Task to carry out: What lines of the data include the string "settings"? Copy them all.

Saved entries
────────────────────

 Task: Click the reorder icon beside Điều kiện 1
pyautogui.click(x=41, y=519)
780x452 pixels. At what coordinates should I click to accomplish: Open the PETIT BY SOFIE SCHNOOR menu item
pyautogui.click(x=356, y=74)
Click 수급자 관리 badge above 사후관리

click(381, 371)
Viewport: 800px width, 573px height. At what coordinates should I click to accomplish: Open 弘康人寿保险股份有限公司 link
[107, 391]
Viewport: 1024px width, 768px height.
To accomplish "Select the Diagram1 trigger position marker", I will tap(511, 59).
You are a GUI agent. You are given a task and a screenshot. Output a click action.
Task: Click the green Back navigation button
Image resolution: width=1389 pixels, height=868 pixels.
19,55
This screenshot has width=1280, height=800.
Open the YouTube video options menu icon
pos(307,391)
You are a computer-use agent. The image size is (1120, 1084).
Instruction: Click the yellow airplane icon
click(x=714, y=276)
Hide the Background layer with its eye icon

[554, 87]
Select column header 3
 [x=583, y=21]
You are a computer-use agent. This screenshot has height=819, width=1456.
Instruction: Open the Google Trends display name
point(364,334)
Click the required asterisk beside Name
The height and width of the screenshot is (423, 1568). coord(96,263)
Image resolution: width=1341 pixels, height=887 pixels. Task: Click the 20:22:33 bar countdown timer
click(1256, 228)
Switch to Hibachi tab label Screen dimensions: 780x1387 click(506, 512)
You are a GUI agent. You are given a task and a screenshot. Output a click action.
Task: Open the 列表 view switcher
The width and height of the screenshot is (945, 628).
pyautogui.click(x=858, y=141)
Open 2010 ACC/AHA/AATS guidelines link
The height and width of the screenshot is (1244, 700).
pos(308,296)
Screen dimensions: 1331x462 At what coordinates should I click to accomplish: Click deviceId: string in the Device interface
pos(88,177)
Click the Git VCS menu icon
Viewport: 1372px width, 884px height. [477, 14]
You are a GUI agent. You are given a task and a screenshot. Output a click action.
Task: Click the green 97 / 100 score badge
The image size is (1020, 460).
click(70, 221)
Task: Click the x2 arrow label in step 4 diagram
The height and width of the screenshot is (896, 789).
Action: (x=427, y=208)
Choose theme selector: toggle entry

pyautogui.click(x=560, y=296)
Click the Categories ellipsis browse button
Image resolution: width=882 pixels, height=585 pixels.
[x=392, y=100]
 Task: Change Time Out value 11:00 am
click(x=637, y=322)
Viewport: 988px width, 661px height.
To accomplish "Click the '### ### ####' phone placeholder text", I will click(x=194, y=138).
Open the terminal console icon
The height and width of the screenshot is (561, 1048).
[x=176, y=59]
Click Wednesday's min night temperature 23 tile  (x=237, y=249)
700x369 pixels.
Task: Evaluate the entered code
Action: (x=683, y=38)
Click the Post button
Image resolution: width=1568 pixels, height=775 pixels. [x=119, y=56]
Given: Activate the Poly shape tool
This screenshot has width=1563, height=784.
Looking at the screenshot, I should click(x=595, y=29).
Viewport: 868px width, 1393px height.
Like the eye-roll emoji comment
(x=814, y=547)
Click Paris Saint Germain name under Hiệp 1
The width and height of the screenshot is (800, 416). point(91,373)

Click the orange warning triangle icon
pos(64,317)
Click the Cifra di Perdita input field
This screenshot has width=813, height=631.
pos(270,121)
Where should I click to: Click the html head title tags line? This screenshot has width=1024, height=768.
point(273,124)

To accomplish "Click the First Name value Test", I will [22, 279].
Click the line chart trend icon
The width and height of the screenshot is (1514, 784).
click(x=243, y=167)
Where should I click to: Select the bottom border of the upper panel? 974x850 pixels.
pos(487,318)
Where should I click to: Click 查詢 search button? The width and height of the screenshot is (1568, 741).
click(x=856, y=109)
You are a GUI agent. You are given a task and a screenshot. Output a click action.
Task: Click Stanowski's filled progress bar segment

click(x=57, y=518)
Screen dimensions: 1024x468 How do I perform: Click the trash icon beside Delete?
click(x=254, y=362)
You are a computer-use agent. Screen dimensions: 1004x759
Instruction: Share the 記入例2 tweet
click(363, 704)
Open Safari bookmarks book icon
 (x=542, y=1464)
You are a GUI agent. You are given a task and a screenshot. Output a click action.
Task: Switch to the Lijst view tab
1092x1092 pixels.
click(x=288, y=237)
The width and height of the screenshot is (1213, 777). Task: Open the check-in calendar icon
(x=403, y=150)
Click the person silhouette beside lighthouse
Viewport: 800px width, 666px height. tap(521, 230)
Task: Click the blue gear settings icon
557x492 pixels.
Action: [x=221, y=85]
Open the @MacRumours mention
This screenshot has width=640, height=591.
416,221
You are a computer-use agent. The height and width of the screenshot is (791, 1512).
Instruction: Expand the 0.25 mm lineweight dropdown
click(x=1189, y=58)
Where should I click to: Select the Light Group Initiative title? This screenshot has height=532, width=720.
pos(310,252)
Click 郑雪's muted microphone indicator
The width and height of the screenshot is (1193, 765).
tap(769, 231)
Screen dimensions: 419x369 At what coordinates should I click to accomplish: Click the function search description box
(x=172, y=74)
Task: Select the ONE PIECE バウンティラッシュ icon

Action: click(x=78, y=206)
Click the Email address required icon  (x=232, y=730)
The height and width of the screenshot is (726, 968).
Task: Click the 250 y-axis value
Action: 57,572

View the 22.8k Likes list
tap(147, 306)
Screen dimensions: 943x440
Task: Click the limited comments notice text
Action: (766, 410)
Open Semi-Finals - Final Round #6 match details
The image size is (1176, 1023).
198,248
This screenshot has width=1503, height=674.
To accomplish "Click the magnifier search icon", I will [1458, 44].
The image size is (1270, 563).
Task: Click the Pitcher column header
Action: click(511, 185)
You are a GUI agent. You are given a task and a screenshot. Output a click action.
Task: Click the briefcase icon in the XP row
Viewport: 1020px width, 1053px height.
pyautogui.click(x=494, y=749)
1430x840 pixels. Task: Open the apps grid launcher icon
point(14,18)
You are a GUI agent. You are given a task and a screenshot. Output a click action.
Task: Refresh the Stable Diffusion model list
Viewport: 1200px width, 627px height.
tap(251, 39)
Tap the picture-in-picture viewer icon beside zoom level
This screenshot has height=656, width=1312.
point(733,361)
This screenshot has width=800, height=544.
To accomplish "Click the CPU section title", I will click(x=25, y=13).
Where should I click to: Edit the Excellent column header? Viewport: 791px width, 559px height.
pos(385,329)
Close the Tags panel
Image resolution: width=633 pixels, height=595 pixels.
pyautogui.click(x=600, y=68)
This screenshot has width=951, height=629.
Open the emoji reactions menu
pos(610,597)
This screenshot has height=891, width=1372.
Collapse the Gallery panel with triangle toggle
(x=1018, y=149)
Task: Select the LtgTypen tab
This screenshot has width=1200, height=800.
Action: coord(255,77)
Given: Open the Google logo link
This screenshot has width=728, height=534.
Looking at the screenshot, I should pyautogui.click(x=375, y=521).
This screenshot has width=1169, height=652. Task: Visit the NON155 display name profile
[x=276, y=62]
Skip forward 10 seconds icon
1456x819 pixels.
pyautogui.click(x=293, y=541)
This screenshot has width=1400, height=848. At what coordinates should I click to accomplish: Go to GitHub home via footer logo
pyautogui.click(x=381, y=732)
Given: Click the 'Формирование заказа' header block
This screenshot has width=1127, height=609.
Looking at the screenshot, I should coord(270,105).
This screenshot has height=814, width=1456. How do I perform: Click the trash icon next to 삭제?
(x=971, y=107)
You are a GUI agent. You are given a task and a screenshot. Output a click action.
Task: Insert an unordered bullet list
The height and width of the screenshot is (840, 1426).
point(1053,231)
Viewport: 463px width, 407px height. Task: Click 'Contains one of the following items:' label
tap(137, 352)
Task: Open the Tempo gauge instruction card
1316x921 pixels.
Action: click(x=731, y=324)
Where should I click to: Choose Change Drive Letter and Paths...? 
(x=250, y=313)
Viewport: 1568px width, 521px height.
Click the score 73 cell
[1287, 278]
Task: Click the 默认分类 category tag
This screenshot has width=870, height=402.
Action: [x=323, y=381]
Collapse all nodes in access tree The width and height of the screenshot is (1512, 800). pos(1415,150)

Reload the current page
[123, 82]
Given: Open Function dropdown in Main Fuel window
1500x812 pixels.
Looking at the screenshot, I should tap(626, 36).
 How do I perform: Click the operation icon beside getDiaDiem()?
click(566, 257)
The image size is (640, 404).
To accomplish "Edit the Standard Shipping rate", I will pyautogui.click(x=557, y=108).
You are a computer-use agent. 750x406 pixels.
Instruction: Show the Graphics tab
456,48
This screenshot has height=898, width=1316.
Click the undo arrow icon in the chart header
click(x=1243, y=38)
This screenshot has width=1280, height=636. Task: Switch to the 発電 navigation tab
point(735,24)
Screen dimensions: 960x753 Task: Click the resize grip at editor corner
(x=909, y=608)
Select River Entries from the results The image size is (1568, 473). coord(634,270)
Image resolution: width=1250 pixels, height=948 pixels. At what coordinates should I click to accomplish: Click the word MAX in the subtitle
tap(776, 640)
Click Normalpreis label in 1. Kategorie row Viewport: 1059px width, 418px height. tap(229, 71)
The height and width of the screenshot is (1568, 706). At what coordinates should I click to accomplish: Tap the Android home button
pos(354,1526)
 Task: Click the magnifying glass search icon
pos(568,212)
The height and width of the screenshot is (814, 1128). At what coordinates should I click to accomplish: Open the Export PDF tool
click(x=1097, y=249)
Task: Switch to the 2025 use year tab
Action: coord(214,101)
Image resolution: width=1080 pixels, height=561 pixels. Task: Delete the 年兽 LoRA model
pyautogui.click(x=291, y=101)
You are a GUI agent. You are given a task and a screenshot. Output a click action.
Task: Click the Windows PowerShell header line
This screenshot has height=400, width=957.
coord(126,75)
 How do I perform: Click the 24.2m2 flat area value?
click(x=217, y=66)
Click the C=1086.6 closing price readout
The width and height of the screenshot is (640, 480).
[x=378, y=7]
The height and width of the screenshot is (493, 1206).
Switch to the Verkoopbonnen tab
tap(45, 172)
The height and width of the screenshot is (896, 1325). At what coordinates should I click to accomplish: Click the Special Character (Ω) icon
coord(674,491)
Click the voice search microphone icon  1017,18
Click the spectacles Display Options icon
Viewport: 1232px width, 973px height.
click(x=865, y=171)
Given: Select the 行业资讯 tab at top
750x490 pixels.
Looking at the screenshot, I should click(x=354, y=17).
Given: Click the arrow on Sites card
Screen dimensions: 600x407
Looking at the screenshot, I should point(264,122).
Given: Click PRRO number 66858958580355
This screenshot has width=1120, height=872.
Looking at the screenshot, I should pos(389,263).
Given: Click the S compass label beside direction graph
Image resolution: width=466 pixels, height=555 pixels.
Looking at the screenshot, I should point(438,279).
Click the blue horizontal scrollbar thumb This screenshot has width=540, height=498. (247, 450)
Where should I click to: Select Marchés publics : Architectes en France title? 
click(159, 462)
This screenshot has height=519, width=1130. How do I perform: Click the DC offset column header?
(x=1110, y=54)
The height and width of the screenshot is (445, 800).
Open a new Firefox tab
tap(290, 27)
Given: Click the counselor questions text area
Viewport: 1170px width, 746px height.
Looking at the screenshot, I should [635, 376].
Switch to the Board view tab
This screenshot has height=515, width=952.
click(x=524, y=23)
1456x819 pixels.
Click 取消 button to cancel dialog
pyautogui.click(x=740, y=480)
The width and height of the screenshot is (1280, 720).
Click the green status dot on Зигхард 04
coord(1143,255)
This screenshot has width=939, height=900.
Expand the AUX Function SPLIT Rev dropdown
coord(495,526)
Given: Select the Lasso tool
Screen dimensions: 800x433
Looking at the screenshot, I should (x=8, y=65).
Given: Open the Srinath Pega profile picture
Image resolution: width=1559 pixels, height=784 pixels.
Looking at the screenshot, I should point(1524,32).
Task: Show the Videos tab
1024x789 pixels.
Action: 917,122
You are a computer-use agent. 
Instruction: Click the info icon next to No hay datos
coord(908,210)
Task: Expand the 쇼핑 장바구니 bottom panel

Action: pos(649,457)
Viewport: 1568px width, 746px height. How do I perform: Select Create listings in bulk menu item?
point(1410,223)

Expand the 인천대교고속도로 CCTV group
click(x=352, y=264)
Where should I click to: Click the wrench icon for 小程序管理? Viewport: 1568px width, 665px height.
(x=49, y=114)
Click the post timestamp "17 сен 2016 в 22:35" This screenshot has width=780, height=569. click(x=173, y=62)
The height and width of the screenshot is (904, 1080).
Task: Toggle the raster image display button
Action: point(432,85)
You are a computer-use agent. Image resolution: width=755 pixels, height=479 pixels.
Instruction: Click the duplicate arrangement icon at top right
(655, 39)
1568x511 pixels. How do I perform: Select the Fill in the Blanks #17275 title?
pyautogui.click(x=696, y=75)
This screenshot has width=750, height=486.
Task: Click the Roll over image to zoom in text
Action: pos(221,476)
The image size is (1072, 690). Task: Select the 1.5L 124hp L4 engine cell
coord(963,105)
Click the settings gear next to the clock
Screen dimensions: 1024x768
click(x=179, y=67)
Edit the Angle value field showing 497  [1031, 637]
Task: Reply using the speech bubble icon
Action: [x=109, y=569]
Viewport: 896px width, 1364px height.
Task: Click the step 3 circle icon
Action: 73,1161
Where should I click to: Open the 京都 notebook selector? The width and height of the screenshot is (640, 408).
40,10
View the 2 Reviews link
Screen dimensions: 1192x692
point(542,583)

────────────────────

Solved exercise:
Task: Click the blue gear settings icon
Click the settings gear next to the clock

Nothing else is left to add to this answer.